Answer

**step1** Understanding the problem

The problem asks us to find the median of the given staff wages. The wages provided are £254, £254, £310, £276, £116, £90, £312, £180, £180, £536, £350, £243, £221, £165, £239, and £700.

**step2** Listing the wages and counting them

First, we list all the staff wages:
£254, £254, £310, £276, £116, £90, £312, £180, £180, £536, £350, £243, £221, £165, £239, £700.
Next, we count how many wage values there are. There are 16 wage values.

**step3** Arranging the wages in ascending order

To find the median, we must arrange the wages from the smallest to the largest:
£90, £116, £165, £180, £180, £221, £239, £243, £254, £254, £276, £310, £312, £350, £536, £700.

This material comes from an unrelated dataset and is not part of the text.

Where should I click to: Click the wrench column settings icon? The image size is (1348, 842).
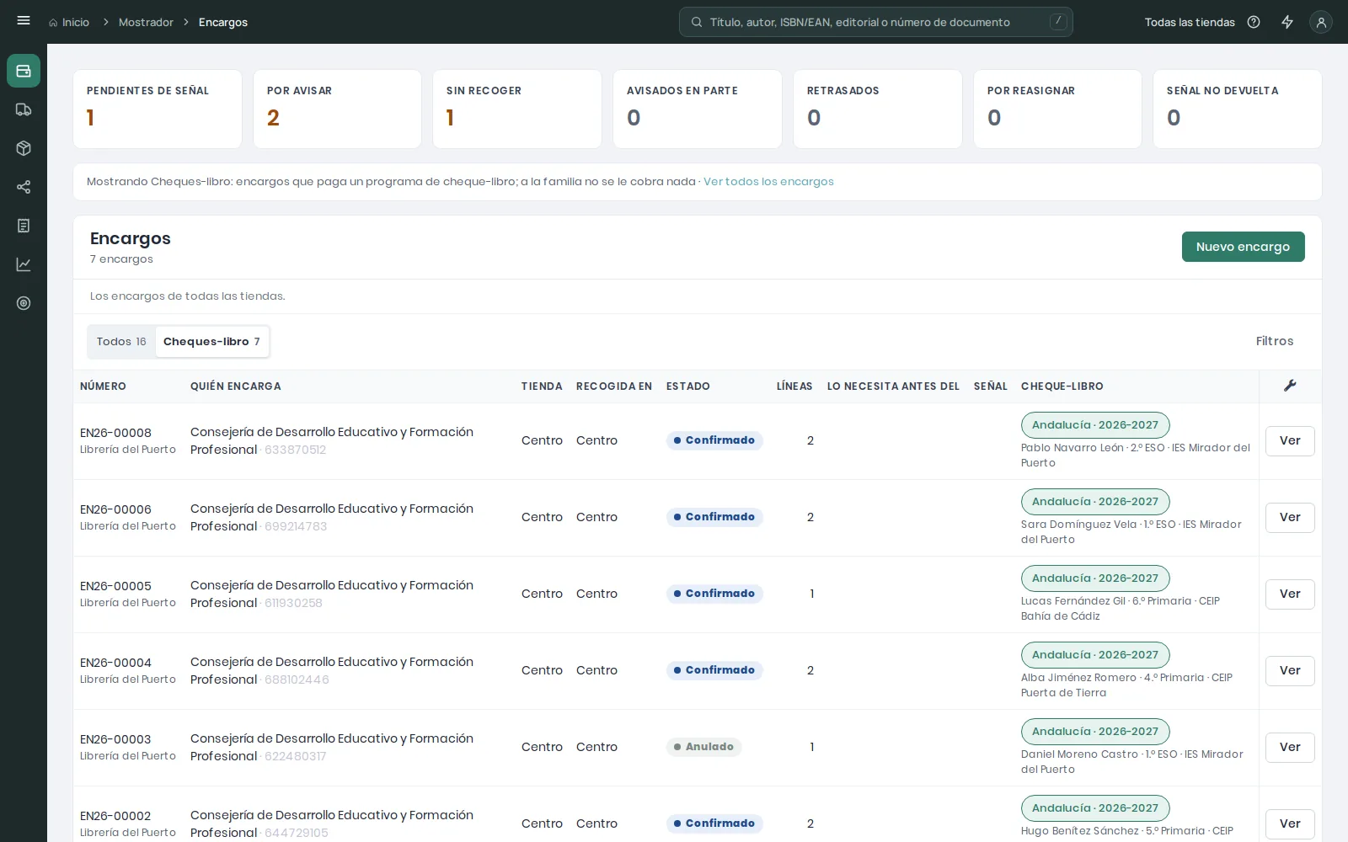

**step4** Finding the middle values

Since there are 16 wage values (an even number), the median is the average of the two middle values.
To find the positions of the two middle values, we divide the total number of values by 2.
$$16 \div 2 = 8$$
So, the middle values are the 8th value and the (8 + 1)th, which is the 9th value, in the ordered list.
Looking at our sorted list:
The 8th value is £243.
The 9th value is £254.

**step5** Calculating the median

Now we calculate the average of the two middle values (£243 and £254).
$$ Median = \frac{£243 + £254}{2} $$
$$ Median = \frac{£497}{2} $$
$$ Median = £248.50 $$
The median of the staff wages is £248.50.